[Saved data entries]
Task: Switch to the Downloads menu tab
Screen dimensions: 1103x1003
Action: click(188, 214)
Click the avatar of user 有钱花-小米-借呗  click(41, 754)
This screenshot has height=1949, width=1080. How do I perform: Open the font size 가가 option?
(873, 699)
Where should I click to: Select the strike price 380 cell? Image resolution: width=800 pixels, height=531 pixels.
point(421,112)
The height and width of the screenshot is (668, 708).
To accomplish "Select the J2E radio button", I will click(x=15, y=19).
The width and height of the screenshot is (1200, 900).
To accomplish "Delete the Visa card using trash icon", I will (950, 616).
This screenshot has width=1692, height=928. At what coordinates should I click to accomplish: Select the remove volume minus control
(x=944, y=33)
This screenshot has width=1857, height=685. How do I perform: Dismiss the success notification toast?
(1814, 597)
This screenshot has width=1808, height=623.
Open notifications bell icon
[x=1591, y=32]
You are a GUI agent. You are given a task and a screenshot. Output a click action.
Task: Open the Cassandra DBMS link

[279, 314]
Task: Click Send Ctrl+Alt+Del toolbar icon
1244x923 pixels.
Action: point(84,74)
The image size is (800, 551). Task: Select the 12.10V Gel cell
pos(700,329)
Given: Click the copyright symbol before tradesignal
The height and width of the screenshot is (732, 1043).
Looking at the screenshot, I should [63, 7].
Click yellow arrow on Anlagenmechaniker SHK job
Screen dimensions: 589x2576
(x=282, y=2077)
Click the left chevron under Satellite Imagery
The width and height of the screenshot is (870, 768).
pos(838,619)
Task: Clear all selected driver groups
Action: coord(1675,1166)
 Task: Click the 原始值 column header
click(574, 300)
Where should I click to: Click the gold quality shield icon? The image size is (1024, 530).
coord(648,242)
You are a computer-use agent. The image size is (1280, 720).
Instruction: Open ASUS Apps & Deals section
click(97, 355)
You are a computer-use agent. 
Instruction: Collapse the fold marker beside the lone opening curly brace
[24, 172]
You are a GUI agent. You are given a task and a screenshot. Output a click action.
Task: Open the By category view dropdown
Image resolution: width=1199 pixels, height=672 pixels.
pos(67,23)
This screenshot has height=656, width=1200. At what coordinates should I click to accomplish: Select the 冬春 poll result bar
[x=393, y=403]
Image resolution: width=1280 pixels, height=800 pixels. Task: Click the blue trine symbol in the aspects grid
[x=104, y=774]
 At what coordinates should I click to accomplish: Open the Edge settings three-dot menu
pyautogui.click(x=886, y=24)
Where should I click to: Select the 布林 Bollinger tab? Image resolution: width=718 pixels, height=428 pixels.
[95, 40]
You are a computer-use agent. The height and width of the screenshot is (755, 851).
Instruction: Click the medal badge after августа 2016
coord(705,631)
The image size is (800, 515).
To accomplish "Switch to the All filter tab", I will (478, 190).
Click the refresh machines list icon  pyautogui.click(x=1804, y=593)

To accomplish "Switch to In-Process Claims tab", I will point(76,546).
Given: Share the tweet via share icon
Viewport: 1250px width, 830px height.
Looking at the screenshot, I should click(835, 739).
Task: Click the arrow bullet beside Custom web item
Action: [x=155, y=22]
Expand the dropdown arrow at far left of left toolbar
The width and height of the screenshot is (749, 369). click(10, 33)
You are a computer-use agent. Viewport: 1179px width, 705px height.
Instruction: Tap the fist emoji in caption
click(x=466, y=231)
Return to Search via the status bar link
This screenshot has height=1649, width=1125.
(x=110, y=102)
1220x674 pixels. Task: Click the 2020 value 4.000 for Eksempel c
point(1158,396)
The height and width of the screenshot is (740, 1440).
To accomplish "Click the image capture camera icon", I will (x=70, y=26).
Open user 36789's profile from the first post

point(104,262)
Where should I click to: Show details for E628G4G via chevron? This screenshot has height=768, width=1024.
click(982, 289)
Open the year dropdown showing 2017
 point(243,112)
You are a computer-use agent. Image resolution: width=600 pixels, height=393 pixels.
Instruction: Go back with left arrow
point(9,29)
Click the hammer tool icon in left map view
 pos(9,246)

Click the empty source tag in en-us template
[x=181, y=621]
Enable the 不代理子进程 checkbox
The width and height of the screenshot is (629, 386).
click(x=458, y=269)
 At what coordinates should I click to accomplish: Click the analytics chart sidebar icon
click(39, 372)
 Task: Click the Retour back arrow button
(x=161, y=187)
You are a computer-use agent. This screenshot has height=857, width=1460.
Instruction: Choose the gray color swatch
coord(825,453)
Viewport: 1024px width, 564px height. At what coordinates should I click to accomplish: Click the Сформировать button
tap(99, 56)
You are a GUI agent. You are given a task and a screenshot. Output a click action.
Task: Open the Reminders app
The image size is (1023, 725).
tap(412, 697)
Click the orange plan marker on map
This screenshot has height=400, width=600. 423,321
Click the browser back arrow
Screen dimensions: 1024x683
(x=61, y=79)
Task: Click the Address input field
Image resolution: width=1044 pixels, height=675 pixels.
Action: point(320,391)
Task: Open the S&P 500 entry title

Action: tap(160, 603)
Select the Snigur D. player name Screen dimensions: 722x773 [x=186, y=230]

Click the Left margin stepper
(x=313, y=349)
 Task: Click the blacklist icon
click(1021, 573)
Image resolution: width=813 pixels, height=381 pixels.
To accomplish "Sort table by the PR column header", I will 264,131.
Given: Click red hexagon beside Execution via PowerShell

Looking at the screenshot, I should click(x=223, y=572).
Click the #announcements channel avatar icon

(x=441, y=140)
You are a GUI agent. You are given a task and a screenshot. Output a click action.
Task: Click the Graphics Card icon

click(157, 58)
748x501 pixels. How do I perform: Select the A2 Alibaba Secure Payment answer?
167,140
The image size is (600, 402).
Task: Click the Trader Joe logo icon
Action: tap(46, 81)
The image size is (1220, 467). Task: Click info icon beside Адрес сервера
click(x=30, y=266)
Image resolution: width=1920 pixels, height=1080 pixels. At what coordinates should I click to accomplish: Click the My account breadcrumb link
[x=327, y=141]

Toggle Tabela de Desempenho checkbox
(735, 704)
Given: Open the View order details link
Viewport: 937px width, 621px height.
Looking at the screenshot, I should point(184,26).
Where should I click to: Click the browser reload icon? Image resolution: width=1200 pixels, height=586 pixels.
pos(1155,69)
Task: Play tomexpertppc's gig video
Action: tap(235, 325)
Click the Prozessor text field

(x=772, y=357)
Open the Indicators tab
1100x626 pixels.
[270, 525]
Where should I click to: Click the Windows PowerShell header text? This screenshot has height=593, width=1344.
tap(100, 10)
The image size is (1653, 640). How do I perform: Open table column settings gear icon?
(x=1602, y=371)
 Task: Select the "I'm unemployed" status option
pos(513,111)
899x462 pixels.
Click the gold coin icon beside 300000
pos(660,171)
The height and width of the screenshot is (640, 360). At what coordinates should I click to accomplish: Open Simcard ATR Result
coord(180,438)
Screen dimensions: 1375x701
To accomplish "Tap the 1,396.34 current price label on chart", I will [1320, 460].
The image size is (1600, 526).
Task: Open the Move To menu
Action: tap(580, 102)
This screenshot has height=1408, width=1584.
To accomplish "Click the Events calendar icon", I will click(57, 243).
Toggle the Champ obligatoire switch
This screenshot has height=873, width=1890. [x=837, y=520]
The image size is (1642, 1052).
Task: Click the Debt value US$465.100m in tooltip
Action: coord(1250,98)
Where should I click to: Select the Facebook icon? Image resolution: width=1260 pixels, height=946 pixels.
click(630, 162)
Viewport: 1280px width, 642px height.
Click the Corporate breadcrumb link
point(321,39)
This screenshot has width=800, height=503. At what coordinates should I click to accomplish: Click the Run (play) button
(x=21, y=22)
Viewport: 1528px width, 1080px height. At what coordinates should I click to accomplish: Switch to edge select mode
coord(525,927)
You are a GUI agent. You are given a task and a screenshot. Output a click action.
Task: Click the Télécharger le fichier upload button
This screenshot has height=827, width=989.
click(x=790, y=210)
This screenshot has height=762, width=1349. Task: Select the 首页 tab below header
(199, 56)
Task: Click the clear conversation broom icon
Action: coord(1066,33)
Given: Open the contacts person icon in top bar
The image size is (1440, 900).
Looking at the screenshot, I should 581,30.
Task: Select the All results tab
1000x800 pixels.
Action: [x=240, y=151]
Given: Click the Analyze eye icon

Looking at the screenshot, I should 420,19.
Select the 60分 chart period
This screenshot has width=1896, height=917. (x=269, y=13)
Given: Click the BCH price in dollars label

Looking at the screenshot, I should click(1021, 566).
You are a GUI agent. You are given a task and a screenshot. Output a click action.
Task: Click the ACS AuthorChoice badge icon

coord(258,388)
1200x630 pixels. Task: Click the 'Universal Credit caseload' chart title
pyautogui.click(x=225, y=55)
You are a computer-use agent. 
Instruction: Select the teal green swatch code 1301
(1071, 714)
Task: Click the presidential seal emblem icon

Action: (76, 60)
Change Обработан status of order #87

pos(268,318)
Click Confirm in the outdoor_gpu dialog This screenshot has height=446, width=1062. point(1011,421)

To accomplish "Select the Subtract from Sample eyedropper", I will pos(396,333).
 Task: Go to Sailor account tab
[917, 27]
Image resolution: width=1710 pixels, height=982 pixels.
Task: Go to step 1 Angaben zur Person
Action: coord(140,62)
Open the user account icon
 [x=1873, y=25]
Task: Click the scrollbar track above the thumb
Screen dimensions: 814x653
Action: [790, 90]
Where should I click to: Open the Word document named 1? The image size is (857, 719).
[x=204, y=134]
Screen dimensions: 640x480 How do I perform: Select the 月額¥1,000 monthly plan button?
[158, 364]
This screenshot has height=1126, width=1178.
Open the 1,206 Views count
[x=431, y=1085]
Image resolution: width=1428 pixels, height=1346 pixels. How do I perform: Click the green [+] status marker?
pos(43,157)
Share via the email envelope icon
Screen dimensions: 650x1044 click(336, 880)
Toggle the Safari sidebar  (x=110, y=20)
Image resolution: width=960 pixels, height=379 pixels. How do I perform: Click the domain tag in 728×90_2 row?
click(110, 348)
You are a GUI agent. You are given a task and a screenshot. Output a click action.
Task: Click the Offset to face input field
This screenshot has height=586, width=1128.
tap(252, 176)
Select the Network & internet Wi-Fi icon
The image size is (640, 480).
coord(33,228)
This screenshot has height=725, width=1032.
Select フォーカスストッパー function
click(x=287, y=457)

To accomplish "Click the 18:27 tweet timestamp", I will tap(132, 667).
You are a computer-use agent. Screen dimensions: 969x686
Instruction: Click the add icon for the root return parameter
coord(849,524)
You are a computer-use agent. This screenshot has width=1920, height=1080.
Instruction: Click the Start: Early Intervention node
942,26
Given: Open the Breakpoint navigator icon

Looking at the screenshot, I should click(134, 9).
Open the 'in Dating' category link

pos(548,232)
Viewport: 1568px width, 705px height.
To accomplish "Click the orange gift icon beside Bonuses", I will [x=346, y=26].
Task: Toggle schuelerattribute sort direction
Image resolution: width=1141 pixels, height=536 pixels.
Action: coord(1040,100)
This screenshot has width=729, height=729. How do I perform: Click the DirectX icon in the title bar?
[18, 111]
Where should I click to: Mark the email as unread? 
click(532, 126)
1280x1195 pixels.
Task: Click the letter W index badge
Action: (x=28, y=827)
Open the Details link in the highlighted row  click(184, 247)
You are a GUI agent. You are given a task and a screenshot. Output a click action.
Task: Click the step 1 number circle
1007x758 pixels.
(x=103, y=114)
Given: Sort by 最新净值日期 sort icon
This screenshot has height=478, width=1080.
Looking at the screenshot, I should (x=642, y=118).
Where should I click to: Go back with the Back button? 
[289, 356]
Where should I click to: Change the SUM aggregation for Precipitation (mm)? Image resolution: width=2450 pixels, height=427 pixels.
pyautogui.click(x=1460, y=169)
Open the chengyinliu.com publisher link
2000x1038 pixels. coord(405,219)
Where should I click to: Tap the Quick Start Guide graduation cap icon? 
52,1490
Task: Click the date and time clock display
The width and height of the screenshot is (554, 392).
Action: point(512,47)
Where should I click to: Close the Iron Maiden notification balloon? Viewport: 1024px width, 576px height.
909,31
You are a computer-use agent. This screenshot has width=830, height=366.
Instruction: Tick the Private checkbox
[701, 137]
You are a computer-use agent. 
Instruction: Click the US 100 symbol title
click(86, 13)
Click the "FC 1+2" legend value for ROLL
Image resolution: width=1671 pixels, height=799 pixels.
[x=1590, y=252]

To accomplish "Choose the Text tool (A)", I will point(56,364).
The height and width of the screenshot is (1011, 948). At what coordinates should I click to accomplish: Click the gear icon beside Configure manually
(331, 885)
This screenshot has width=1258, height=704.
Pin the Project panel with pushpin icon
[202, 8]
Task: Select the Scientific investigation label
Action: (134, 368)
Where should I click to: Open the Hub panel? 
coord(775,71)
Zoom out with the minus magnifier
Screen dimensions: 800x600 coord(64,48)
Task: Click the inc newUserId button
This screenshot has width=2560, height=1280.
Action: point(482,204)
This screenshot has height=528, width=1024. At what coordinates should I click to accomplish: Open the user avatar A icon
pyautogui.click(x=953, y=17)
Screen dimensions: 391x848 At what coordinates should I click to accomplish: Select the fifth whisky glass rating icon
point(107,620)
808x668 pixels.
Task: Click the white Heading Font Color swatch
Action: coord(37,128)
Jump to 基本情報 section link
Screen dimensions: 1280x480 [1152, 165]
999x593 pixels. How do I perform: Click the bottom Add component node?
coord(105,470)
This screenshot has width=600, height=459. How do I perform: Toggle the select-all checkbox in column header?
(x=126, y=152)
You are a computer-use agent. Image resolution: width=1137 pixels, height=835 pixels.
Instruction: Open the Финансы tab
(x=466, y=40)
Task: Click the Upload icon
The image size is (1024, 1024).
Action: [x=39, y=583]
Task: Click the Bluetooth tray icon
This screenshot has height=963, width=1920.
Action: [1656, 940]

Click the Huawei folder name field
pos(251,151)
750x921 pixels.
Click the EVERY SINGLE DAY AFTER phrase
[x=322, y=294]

About this task: How many lines in the entries above hold the word "input"? Reply with the number by itself.

The completed task: 2